Notes *Schizophrenia 50.5%, dual diagnosis 28%, bipolar disorder 10%.
 **Standard care provided by both types of centre did not differ programme wise.
 ***Pooled data for GMS and NP entered the meta‐analysis; data for single centre entered in meta‐regression.
Risk of bias
Bias Authors' judgement Support for judgement
Random sequence generation (selection bias) Low risk Randomised through coin tossing.
Allocation concealment (selection bias) Unclear risk No details (reported only that the assignment by coin tossing was performed by an independent researcher).
Blinding (performance bias and detection bias) 
 All outcomes Unclear risk Primary outcome: clinician/participant mediated ‐ rating ‐ Unclear.
 Secondary outcomes: interviewer rated ‐ rating ‐ Unclear. Authors report that interviewers are independent, but it is not stated whether they are blind to participant assignment.

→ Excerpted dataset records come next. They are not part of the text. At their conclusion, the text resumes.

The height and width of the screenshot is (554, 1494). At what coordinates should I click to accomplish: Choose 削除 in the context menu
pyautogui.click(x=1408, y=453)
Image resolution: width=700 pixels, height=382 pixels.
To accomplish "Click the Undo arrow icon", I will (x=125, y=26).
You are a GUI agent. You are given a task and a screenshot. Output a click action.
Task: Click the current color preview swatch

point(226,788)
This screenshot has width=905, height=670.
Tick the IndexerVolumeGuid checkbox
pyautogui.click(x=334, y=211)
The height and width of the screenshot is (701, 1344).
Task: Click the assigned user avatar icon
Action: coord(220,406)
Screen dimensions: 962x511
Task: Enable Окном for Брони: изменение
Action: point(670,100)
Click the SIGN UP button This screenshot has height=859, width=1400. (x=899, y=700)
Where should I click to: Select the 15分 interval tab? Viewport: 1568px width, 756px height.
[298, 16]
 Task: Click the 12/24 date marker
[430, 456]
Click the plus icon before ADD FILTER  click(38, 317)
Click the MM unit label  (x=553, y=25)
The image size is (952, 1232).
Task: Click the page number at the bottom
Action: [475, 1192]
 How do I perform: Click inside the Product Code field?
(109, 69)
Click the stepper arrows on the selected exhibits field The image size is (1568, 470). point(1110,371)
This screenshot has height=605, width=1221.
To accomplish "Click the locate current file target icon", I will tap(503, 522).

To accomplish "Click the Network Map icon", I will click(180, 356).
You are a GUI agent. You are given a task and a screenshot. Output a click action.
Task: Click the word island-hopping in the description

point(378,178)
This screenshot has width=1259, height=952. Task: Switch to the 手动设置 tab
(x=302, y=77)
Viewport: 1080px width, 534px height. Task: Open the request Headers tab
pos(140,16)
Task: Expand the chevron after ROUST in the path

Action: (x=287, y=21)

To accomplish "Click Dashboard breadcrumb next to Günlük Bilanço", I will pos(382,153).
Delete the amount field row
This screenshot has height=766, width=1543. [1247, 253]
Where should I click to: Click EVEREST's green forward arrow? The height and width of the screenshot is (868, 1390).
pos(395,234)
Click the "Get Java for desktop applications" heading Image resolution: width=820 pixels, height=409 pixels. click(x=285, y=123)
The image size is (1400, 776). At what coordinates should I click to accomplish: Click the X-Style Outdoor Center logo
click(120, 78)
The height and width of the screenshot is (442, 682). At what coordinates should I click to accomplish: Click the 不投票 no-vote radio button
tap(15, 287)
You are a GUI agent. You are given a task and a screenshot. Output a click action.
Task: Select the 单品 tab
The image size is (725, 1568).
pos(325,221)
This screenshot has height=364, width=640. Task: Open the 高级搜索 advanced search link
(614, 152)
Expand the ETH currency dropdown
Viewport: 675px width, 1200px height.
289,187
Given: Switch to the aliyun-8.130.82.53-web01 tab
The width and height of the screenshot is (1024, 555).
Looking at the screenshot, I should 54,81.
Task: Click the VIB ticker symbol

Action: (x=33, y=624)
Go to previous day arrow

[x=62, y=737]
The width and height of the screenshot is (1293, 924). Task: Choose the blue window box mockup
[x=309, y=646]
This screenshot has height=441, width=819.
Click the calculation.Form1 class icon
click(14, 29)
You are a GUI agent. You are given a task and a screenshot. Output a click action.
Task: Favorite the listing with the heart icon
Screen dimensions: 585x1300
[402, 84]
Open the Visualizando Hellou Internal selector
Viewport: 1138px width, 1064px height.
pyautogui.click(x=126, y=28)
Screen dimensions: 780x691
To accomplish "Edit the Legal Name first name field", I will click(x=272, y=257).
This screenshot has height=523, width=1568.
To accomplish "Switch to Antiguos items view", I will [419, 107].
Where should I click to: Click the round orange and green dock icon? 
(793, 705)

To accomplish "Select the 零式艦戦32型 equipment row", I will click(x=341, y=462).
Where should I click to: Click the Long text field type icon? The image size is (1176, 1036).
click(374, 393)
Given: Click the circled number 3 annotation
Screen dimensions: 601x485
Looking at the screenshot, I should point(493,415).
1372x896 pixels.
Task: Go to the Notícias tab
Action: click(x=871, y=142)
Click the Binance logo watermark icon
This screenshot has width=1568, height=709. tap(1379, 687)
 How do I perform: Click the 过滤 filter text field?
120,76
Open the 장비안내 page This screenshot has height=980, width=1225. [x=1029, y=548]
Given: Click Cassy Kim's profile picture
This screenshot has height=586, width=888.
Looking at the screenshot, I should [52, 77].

Blinding of participants and personnel (performance bias) 
 All outcomes High risk Problematic to blind participants and those providing the intervention in studies comparing ICM intervention with standard care.
Blinding of outcome assessment (detection bias) 
 All outcomes Unclear risk Service use (hospital and nursing home service use) was derived from the VA's national computerised workload monitoring systems. Blinding not reported. Costs were determined using VA's standardised Cost Distribution Report.
Incomplete outcome data (attrition bias) 
 All outcomes Unclear risk The study did not address this outcome.
Selective reporting (reporting bias) High risk Some listed outcomes of interest are not reported completely (i.e. substance abuse, which is reported only as a subscale score and not general score).
Other bias Low risk No details. No evidence of the presence of other bias.